Audiovisuel public : un rapport antipathy adopté à deux voix près, l'ombre de Bolloré plane sur le service public
La commission d'enquête sur l'audiovisuel public a adopté le rapport du député UDR Charles Alloncle à une majorité de deux voix, après l'abstention des macronistes et l'appui décisif de l'élu Horizons Jérémie Patrier-Leitus. Cette adoption étroite scelle une victoire politique pour les rangs de l'extrême droite, qui jubile face à ce qu'elle qualifie de première offensive concrète contre le modèle du service public audiovisuel. Jusqu'au dernier moment, l'écosystème Bolloré a exercé une pression intense en alimentant la charge contre Radio France et France Télévisions, selon plusieurs sources proches du dossier.
Ce rapport, issu d'une procédure inhabituelle pour une attaque frontale contre les médias publics, propose notamment la suppression de la publicité après 20 heures et une réduction drastique des ressources du groupe public.
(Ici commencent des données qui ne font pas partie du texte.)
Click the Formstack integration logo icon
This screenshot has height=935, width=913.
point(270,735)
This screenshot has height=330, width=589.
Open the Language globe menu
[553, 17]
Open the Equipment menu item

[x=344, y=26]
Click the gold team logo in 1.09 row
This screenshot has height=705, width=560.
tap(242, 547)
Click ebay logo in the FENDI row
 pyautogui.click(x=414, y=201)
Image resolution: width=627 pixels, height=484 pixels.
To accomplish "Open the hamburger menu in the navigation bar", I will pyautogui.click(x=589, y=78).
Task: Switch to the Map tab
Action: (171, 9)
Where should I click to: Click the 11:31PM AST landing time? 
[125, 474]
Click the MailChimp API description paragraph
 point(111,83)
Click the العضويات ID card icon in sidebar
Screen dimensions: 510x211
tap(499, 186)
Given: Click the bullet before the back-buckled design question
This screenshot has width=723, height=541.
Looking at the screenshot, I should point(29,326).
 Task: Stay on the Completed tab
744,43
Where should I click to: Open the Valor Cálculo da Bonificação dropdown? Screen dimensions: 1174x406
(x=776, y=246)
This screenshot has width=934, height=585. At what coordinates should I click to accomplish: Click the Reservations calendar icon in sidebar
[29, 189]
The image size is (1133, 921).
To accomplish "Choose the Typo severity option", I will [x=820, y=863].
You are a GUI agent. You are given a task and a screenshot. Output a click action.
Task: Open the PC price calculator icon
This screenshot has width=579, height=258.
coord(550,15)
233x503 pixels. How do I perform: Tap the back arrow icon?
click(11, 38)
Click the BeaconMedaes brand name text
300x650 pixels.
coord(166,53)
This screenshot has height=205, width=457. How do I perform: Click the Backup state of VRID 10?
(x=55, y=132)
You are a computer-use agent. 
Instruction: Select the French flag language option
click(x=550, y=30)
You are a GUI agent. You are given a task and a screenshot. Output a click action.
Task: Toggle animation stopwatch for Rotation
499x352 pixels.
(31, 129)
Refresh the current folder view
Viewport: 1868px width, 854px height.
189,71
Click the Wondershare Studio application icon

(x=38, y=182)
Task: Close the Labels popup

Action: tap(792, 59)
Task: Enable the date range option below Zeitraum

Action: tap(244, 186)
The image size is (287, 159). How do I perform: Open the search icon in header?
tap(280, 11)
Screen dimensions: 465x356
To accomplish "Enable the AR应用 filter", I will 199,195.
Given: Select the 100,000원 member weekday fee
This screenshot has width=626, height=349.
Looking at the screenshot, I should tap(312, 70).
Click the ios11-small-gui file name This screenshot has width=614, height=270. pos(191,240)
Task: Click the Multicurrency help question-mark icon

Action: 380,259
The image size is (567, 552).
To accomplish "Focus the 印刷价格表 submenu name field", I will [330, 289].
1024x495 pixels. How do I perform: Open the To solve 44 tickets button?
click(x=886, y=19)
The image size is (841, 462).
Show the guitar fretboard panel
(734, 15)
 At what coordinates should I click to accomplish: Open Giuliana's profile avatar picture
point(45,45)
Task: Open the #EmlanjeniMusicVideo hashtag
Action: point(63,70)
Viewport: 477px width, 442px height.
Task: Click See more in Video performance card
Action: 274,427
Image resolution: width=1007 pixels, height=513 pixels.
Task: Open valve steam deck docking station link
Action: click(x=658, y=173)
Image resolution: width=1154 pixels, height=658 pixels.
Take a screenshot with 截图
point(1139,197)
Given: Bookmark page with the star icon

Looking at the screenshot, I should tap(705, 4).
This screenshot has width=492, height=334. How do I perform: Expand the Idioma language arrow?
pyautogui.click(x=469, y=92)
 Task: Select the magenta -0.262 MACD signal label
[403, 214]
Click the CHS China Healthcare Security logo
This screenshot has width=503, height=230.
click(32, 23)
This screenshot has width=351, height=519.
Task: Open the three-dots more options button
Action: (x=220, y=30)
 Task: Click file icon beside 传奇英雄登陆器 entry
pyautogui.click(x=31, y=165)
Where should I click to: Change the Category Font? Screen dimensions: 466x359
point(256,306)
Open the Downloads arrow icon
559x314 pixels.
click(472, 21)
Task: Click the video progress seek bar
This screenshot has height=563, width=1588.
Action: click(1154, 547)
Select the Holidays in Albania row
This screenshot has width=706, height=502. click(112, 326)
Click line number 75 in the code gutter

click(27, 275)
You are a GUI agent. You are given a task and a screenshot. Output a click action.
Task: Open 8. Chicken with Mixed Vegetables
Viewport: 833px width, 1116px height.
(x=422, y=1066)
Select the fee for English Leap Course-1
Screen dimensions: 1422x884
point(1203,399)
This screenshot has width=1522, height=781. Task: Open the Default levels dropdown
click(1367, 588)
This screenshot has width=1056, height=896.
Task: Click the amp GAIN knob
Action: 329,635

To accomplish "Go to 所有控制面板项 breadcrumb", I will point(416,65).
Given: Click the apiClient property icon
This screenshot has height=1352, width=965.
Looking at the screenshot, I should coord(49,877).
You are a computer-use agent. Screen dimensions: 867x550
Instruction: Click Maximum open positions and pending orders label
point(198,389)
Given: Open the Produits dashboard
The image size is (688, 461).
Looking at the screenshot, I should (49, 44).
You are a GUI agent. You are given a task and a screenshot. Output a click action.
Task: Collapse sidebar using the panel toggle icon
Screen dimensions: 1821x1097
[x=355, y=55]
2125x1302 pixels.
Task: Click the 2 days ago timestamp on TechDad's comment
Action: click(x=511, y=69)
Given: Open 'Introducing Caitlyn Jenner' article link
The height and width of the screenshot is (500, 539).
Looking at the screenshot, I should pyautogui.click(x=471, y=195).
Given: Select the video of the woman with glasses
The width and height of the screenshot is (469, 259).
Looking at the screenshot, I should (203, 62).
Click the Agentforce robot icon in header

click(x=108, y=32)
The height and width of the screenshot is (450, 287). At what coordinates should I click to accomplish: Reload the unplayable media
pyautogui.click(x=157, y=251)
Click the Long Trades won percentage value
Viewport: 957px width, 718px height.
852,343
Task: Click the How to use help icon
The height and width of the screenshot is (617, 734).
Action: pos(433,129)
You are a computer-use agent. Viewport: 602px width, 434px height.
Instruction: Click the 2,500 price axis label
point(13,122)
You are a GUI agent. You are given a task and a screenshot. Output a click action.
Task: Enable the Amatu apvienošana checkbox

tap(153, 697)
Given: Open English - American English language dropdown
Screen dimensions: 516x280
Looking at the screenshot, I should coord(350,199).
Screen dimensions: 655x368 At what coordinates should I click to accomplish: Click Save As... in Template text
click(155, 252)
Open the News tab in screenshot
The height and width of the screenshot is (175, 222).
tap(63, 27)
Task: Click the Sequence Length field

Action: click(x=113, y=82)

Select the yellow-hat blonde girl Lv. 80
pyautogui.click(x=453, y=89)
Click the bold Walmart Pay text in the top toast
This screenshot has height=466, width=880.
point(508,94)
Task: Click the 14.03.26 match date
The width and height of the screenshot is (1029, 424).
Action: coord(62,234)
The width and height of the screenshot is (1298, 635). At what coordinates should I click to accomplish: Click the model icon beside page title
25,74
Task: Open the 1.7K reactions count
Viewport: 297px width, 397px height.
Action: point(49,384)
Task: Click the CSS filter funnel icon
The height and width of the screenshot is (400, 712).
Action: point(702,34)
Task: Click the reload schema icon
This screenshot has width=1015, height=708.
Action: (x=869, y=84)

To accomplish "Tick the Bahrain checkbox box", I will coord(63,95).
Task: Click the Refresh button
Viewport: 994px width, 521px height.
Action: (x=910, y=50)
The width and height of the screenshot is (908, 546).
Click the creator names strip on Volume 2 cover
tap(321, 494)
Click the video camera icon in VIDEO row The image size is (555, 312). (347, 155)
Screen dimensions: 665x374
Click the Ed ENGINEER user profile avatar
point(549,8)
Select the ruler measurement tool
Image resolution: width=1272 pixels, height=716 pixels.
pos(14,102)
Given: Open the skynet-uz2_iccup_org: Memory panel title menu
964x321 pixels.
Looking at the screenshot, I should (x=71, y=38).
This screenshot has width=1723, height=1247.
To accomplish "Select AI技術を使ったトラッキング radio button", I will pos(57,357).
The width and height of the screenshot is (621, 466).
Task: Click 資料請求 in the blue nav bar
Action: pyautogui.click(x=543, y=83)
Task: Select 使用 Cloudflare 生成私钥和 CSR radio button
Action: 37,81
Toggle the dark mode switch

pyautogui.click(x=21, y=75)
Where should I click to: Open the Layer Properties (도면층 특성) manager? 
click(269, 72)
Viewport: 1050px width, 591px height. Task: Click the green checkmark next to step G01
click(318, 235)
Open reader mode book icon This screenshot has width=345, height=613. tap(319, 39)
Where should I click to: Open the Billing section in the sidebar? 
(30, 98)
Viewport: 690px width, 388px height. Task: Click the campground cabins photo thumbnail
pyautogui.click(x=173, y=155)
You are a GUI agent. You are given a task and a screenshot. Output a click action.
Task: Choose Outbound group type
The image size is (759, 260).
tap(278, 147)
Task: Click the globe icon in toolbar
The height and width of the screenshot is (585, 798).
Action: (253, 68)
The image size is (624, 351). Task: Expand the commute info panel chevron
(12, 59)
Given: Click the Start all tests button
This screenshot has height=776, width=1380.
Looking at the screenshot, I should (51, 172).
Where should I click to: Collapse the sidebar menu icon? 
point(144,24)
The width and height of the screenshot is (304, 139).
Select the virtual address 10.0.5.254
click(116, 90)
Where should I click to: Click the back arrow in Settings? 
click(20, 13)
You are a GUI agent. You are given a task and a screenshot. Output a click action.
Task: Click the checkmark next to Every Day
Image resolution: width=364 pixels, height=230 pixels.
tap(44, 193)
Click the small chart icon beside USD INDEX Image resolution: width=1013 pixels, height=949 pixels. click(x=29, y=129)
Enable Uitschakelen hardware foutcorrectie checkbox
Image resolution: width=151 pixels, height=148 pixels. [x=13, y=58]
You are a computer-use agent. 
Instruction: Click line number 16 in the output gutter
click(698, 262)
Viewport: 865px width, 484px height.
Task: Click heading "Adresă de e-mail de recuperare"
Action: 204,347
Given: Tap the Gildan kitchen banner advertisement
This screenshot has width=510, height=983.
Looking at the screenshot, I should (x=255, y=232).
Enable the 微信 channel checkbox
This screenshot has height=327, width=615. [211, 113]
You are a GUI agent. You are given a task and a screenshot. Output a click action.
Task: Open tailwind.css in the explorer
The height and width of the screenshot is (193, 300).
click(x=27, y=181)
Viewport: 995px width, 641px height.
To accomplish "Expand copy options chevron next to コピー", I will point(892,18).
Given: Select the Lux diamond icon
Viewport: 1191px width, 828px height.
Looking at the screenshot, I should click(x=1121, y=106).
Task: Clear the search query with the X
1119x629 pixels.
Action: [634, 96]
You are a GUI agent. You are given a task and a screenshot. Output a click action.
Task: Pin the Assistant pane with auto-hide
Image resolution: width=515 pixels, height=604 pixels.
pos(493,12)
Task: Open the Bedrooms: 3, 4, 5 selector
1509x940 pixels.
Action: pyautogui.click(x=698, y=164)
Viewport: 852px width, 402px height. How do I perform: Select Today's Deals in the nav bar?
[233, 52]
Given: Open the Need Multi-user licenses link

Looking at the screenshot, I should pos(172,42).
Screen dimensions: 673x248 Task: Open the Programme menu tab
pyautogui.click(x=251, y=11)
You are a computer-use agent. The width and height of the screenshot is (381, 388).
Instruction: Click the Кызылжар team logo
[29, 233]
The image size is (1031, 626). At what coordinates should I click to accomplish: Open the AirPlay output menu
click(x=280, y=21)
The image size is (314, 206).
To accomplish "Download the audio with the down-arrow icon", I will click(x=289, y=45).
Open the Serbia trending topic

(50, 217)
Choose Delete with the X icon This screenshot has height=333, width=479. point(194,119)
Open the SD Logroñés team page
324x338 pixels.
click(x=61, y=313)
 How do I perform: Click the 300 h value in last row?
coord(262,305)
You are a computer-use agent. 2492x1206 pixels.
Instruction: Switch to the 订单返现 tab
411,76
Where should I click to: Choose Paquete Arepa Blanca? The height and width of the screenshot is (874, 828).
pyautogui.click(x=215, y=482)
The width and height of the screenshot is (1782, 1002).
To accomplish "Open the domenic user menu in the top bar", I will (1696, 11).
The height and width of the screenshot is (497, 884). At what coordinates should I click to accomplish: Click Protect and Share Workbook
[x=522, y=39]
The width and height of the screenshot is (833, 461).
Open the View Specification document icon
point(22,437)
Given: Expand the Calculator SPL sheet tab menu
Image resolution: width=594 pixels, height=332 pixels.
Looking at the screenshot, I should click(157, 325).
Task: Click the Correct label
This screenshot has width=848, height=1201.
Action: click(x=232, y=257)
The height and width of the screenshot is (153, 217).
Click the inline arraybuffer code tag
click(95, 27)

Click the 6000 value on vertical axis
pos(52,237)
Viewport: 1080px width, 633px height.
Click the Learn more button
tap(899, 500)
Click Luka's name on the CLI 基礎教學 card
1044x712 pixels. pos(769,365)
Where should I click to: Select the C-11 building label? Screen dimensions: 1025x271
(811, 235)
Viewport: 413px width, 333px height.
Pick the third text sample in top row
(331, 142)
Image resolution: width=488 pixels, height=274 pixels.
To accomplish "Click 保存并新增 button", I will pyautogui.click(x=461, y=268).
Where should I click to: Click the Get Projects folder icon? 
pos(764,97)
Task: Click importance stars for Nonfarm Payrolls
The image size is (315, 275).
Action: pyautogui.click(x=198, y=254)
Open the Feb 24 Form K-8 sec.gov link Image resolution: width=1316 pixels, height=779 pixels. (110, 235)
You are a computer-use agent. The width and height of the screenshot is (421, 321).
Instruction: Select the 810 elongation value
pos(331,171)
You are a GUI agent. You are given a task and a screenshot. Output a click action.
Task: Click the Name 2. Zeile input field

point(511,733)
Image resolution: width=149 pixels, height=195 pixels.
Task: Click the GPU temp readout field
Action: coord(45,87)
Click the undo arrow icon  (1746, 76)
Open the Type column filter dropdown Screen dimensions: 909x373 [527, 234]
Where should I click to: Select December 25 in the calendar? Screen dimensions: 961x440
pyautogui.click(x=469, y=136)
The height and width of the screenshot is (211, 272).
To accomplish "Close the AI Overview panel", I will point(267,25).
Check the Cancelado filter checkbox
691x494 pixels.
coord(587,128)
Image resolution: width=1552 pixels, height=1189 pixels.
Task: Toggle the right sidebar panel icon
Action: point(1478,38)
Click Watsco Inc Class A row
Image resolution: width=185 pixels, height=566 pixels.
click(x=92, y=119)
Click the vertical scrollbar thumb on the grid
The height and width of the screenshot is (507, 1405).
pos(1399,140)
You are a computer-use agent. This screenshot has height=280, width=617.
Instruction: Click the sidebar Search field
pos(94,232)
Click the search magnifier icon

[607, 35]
Les critiques du texte pointent un déficit de contradictoire et des conclusions jugé partisan, mais ses promoteurs défendent une modernisation profonde du secteur. L'influence croissante de l'empire Bolloré sur le débat audiovisuel reste au cœur des interrogations, alors que ses媒体资产 concurrencent directement les chaînes publiques.
Au-delà de l'échelon parlementaire, cette adoption envoie un signal de tension politique forte autour de l'avenir de l'audiovisuel public français. Les scénario de restructuration ou de coupes budgétaires suscités par ce rapport pourraient fragiliser l'indépendance éditoriale et la viabilité économique des entreprises concernées. La реакция du gouvernement et des principalesinstances du secteur reste attendue dans les prochaines semaines.